[Entries taken from a collection]
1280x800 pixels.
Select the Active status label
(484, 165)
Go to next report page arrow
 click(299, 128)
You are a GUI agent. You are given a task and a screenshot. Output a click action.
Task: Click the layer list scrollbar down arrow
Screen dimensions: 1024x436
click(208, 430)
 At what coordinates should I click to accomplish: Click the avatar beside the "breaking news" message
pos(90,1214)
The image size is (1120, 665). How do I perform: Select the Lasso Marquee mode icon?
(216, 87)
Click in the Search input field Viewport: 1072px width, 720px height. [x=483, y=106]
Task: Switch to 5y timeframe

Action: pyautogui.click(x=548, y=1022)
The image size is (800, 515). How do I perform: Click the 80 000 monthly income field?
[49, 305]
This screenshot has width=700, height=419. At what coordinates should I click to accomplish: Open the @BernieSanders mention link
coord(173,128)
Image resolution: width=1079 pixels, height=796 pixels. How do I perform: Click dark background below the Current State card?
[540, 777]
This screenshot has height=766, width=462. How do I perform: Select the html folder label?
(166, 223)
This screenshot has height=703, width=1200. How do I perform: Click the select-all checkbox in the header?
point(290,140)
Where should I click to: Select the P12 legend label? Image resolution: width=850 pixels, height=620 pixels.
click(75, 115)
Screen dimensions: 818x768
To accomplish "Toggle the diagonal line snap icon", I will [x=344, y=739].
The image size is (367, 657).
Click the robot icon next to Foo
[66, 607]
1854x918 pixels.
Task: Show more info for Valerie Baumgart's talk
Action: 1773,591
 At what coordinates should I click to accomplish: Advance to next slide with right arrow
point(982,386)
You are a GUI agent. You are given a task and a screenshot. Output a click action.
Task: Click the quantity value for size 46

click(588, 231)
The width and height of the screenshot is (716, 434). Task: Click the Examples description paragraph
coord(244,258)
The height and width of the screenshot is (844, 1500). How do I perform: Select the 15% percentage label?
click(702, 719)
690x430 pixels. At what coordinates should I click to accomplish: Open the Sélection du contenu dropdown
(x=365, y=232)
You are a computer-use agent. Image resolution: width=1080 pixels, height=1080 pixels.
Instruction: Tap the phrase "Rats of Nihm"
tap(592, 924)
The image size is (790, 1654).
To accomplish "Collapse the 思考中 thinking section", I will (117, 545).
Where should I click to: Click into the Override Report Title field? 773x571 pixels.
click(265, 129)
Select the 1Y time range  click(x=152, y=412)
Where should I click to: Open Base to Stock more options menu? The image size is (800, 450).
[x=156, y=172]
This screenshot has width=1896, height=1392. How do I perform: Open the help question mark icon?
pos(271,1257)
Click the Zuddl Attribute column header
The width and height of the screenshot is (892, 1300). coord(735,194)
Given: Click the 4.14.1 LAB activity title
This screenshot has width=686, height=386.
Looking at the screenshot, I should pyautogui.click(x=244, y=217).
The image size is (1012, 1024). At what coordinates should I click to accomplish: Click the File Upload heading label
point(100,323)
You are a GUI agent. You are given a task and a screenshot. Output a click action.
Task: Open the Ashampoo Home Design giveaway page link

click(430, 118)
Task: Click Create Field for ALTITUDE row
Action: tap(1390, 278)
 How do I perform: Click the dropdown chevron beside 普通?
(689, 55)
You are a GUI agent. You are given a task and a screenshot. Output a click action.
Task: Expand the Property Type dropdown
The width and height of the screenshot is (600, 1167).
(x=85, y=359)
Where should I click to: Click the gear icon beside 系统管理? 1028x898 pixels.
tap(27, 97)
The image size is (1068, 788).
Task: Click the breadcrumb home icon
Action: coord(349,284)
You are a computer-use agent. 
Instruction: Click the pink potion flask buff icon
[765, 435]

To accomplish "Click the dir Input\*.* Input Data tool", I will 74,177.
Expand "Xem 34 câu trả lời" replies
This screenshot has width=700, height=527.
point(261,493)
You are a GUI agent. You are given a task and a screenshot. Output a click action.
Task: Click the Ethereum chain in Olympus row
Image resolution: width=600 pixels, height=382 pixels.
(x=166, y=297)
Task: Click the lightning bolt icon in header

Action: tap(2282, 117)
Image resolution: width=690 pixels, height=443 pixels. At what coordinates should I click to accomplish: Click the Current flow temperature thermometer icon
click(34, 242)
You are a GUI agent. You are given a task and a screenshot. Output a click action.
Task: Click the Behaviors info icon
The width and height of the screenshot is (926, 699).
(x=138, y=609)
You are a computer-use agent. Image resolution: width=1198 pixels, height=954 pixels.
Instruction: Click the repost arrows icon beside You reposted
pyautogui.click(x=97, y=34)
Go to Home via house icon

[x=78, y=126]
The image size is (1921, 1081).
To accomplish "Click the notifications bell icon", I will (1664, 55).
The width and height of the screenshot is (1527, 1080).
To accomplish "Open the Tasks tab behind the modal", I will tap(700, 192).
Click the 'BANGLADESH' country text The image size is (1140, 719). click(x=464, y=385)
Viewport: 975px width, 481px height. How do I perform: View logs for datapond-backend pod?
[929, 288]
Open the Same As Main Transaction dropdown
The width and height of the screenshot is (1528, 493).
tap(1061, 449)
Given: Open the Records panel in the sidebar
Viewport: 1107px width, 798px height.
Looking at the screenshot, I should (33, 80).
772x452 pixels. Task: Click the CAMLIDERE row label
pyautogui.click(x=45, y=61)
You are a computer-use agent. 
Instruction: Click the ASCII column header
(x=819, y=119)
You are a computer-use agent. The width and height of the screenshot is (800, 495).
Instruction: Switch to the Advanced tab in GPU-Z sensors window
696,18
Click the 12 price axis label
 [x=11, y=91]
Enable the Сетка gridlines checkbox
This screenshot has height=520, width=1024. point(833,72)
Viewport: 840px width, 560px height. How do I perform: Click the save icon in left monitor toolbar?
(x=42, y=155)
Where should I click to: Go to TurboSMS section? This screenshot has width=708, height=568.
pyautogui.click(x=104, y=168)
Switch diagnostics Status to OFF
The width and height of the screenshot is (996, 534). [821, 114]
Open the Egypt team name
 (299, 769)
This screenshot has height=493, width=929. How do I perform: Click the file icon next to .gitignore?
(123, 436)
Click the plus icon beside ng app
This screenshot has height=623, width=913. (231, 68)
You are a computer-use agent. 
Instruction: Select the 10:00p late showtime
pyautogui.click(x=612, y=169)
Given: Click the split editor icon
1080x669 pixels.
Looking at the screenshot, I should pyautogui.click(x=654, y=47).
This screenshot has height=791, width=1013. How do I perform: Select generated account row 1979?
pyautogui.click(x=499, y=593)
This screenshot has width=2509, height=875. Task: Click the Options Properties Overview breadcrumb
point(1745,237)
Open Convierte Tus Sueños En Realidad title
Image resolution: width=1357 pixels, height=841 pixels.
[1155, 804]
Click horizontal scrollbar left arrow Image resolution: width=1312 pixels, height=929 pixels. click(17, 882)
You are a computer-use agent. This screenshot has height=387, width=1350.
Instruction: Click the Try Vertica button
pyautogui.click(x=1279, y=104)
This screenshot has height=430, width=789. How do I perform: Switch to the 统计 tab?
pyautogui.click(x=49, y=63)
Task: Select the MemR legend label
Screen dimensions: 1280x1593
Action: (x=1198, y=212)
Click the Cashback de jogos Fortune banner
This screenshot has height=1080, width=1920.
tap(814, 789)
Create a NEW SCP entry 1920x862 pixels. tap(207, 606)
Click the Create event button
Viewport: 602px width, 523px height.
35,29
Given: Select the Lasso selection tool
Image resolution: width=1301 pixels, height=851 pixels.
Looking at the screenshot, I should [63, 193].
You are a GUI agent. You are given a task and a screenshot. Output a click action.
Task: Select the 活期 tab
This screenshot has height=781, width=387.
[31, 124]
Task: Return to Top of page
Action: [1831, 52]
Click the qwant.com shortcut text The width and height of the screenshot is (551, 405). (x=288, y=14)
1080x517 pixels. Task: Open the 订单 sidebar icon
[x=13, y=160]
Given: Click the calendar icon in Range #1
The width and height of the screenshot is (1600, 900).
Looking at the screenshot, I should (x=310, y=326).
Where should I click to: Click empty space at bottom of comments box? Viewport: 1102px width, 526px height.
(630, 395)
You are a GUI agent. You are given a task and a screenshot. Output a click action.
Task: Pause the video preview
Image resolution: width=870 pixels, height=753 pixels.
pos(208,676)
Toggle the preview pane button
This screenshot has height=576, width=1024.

[YOUR GOAL] Retype exactly the lines from the start of the entries through the one with "Click in the"; include both ends.

[RESULT]
1280x800 pixels.
Select the Active status label
(484, 165)
Go to next report page arrow
 click(299, 128)
You are a GUI agent. You are given a task and a screenshot. Output a click action.
Task: Click the layer list scrollbar down arrow
Screen dimensions: 1024x436
click(208, 430)
 At what coordinates should I click to accomplish: Click the avatar beside the "breaking news" message
pos(90,1214)
The image size is (1120, 665). How do I perform: Select the Lasso Marquee mode icon?
(216, 87)
Click in the Search input field Viewport: 1072px width, 720px height. [x=483, y=106]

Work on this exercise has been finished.